Exercise objective
Please transcribe the listing below exactly, but only from the line containing "You are a computer-use agent." through its last line.
START Material for the task
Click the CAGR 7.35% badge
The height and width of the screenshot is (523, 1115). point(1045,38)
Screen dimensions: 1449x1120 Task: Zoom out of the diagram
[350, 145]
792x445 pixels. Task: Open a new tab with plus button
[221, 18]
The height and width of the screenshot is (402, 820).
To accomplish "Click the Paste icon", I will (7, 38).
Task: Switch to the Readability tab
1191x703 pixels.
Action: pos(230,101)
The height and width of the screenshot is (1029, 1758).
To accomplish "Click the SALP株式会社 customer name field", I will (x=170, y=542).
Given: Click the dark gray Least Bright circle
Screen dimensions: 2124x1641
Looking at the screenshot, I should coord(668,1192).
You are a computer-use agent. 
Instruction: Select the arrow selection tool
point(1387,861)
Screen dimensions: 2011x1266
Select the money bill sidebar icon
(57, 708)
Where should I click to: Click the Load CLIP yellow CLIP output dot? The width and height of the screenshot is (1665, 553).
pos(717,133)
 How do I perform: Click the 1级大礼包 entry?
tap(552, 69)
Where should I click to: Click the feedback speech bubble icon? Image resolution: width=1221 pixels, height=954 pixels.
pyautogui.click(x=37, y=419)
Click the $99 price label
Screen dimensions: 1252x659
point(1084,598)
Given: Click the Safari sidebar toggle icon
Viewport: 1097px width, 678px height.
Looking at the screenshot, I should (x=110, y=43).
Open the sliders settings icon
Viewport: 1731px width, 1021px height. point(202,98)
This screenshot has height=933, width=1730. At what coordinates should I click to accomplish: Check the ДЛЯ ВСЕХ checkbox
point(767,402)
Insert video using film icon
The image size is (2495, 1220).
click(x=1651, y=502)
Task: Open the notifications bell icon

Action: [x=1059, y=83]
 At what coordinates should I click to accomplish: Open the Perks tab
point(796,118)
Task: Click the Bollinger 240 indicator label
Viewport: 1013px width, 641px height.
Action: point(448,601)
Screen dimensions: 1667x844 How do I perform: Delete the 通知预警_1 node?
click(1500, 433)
END Material for the task
Answer
You are a computer-use agent. 
Instruction: Select the arrow selection tool
point(1387,861)
Screen dimensions: 2011x1266
Select the money bill sidebar icon
(57, 708)
Where should I click to: Click the Load CLIP yellow CLIP output dot? The width and height of the screenshot is (1665, 553).
pos(717,133)
 How do I perform: Click the 1级大礼包 entry?
tap(552, 69)
Where should I click to: Click the feedback speech bubble icon? Image resolution: width=1221 pixels, height=954 pixels.
pyautogui.click(x=37, y=419)
Click the $99 price label
Screen dimensions: 1252x659
point(1084,598)
Given: Click the Safari sidebar toggle icon
Viewport: 1097px width, 678px height.
Looking at the screenshot, I should (x=110, y=43).
Open the sliders settings icon
Viewport: 1731px width, 1021px height. point(202,98)
This screenshot has height=933, width=1730. At what coordinates should I click to accomplish: Check the ДЛЯ ВСЕХ checkbox
point(767,402)
Insert video using film icon
The image size is (2495, 1220).
click(x=1651, y=502)
Task: Open the notifications bell icon

Action: [x=1059, y=83]
 At what coordinates should I click to accomplish: Open the Perks tab
point(796,118)
Task: Click the Bollinger 240 indicator label
Viewport: 1013px width, 641px height.
Action: point(448,601)
Screen dimensions: 1667x844 How do I perform: Delete the 通知预警_1 node?
click(1500, 433)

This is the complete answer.